En el pletórico panteón huichol, un dios
descuella: el venado-peyote; y es la
peregrinación en su busca a San Luis Potosí, al
desierto, con todos sus efectos mágicos
(destaquemos la insólita contigüidad de lo
sagrado y lo profano y de lo ritual y lo cómico),
lo que se narra en Peregrinación a Viricota. Aquí
se pone de manifiesto que quien ha conocido a
los huicholes ha conocido otro mundo, un
mundo donde los hombres lloran y ríen como
los primeros dioses.
¿Por qué estudiamos a los indios?
El avioncito de dos motores corre a lo largo de la pista y pronto se eleva en dirección de la Sierra Madre Occidental, sobre los cálidos y luminosos valles de Tepic. No puedo menos de imaginar que en este valle donde se da en abundancia el tabaco, la caña de azúcar, el maíz, un día vivieron los coras y los huicholes. Naturalmente la conquista los expulsó de su paraíso, de su mar rico en pesca, de sus centros ceremoniales, y se vieron obligados a buscar un refugio en las montañas solitarias del noroeste que entonces, como en nuestros días, eran una especie de Tierra Santa.

------------------------------------------------------------------------

Tarea asignada A: Según el texto dado, ¿hacia dónde se dirige la peregrinación en busca del venado-peyote?
El texto dado y los registros no tienen relación entre sí.

Los registros:
------------------------------------------------------------------------

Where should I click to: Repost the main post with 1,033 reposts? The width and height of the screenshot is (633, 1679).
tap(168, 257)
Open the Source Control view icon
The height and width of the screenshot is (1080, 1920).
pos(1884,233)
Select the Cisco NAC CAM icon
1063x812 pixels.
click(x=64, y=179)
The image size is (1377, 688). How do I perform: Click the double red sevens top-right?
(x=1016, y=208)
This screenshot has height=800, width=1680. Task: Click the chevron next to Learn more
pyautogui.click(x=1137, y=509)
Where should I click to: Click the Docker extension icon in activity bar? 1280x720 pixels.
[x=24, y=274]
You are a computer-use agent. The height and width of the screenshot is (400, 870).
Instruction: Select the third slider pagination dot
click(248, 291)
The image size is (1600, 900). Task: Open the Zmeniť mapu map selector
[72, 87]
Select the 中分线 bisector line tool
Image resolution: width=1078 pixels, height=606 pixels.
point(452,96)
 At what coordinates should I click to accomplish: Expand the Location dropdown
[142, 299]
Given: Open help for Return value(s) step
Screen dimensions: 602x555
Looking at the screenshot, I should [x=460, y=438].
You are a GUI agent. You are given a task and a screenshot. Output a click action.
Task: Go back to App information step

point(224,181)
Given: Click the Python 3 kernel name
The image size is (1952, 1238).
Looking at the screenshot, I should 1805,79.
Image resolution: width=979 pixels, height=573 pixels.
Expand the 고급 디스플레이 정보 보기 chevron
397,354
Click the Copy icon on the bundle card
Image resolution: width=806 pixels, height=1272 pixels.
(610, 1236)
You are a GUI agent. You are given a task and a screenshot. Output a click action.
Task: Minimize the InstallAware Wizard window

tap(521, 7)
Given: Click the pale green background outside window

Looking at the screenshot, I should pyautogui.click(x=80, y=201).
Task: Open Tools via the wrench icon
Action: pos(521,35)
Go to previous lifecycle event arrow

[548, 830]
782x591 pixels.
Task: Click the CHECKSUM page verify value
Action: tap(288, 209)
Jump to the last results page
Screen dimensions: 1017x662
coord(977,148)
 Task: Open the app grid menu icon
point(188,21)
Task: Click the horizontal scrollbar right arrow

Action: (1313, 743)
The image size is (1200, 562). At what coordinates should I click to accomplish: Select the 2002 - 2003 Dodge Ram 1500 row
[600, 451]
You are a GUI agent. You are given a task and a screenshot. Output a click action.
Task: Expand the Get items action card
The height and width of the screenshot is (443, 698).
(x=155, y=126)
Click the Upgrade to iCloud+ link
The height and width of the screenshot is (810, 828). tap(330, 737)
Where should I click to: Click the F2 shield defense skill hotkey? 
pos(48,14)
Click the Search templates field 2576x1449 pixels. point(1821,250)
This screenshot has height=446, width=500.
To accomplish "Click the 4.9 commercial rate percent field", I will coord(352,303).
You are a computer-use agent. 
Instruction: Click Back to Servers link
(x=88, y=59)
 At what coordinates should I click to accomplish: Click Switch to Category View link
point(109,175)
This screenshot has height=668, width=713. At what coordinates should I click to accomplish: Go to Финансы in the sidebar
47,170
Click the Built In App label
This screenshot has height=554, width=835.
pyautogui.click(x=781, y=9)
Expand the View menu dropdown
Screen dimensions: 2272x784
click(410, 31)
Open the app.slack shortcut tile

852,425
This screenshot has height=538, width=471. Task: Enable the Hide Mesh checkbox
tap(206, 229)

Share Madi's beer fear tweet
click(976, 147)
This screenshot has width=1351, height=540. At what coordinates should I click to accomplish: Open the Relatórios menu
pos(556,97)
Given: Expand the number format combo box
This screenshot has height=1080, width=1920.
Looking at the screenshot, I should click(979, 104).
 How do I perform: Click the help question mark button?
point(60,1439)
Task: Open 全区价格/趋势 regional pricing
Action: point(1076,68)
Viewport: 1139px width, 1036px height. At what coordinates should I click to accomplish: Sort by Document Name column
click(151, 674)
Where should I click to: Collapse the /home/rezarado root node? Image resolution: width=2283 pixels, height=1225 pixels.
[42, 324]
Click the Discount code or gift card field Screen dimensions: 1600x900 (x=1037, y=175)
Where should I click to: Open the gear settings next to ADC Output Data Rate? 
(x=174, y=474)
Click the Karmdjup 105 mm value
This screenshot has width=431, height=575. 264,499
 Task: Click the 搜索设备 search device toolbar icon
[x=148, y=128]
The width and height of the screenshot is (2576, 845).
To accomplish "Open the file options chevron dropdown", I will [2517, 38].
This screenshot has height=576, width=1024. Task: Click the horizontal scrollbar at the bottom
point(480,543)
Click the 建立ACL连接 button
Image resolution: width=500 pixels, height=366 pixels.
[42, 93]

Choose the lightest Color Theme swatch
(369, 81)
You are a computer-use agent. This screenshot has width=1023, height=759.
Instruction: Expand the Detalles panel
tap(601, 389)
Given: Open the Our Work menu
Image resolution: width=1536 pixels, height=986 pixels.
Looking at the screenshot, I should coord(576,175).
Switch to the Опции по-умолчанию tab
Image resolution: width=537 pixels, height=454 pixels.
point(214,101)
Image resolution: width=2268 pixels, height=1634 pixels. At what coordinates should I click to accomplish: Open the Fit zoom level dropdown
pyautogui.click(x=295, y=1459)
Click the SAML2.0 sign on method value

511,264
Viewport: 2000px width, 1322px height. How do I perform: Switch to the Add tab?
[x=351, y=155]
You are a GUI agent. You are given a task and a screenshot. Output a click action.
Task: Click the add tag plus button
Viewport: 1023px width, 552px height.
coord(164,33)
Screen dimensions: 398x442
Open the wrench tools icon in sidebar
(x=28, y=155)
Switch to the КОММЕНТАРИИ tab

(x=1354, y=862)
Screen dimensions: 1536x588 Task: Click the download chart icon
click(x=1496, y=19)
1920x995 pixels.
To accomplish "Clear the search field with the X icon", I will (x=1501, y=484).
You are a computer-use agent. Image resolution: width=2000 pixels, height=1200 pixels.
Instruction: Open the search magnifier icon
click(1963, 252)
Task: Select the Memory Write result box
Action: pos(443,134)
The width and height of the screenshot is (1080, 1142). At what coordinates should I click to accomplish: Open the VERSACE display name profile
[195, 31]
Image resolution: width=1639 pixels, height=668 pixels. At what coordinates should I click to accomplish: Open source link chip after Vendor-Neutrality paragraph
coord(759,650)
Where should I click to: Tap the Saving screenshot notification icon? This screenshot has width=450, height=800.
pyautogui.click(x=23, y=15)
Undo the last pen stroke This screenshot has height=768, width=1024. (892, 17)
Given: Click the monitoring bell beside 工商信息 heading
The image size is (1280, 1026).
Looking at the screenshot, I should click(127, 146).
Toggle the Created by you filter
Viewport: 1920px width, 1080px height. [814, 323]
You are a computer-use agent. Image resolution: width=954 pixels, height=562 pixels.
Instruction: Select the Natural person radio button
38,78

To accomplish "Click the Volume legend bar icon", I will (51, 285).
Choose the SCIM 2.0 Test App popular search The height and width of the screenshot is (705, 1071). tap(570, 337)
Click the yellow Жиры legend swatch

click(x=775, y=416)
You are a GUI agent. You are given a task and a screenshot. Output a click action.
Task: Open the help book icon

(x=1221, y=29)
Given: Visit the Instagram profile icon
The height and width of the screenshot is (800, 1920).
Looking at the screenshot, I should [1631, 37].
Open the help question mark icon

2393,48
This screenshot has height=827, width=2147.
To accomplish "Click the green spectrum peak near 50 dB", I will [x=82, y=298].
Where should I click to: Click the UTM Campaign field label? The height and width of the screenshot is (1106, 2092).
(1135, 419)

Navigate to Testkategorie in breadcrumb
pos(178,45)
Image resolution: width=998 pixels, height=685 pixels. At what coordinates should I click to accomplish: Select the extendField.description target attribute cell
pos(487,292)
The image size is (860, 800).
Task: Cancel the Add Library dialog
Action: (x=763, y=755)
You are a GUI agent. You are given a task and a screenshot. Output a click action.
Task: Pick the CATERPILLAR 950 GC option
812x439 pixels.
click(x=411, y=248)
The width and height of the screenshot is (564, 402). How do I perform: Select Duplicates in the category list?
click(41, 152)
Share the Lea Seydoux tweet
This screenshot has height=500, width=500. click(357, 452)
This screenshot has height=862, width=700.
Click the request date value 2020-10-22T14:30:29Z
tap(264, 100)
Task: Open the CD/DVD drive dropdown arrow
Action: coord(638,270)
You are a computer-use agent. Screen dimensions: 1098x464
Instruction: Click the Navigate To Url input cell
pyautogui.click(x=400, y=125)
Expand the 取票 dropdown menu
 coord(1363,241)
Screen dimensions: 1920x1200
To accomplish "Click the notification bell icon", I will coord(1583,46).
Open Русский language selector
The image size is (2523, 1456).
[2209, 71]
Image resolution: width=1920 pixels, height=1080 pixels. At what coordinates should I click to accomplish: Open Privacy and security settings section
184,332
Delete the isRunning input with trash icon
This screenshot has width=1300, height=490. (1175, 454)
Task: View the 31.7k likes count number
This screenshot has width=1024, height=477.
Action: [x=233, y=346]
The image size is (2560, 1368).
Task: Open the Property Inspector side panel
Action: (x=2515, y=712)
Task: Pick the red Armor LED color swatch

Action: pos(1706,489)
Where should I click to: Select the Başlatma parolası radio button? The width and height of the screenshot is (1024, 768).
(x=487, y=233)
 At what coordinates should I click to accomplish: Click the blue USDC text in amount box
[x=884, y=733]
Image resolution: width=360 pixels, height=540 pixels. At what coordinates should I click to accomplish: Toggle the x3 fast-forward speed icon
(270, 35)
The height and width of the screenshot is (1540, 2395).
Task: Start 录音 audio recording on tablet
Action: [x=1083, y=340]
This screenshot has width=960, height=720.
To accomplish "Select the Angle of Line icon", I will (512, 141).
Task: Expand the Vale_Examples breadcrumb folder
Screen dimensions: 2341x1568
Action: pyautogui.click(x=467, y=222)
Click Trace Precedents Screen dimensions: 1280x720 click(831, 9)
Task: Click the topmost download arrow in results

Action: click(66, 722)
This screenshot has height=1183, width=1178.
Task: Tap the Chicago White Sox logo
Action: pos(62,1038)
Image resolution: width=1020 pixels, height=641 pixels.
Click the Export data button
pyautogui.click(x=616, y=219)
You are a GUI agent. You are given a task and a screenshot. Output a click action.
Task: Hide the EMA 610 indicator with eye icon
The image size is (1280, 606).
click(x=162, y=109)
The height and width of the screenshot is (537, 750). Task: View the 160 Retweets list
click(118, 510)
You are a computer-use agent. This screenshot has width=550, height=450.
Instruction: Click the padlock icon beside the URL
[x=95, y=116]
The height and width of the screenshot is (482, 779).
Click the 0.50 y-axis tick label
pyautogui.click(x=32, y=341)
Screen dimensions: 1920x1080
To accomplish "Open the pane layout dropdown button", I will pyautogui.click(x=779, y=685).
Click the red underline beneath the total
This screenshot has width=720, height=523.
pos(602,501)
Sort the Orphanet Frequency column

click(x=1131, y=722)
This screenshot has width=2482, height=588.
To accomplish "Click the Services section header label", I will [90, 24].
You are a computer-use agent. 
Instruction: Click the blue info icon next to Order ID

------------------------------------------------------------------------

Tarea asignada B: Filtra los registros y copia cada línea que contenga la cadena "Choose", distinguiendo entre mayúsculas y minúsculas.

Solución del ejercicio A: A San Luis Potosí, al desierto.

Solución del ejercicio B:
Choose the lightest Color Theme swatch
Choose the SCIM 2.0 Test App popular search The height and width of the screenshot is (705, 1071). tap(570, 337)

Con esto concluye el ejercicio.